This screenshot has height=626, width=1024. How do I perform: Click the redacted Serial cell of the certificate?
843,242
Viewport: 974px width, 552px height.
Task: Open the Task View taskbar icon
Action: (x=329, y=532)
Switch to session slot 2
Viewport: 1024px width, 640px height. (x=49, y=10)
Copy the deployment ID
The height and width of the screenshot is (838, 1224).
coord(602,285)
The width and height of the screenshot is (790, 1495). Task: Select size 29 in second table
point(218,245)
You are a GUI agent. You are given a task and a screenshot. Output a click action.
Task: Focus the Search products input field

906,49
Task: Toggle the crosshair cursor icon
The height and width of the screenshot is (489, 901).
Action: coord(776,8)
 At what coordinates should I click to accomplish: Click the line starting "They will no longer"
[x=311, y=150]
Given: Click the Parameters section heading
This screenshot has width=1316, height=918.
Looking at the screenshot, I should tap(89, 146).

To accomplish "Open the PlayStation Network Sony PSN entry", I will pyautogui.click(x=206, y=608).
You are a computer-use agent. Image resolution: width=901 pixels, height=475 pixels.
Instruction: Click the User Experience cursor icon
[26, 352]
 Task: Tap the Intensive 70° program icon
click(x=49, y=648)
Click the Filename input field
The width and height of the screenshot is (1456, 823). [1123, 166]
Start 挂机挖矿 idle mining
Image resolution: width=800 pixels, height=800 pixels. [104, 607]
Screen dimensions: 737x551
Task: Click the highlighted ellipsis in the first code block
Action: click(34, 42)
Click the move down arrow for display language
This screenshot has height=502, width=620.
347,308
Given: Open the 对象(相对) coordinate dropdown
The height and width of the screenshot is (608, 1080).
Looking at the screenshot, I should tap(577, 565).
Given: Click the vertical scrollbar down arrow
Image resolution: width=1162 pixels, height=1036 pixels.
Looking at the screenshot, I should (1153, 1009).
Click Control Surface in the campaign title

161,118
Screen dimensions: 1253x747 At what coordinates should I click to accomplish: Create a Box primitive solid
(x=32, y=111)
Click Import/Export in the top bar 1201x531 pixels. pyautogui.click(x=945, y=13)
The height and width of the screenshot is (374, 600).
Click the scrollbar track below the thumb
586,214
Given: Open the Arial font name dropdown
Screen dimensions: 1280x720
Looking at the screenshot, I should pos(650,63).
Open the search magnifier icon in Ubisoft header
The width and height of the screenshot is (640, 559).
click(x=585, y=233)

▶ [PROBLEM] Look through the listing above and give the number of lines containing the string "pyautogui", with nothing else.

▶ [SOLUTION] 2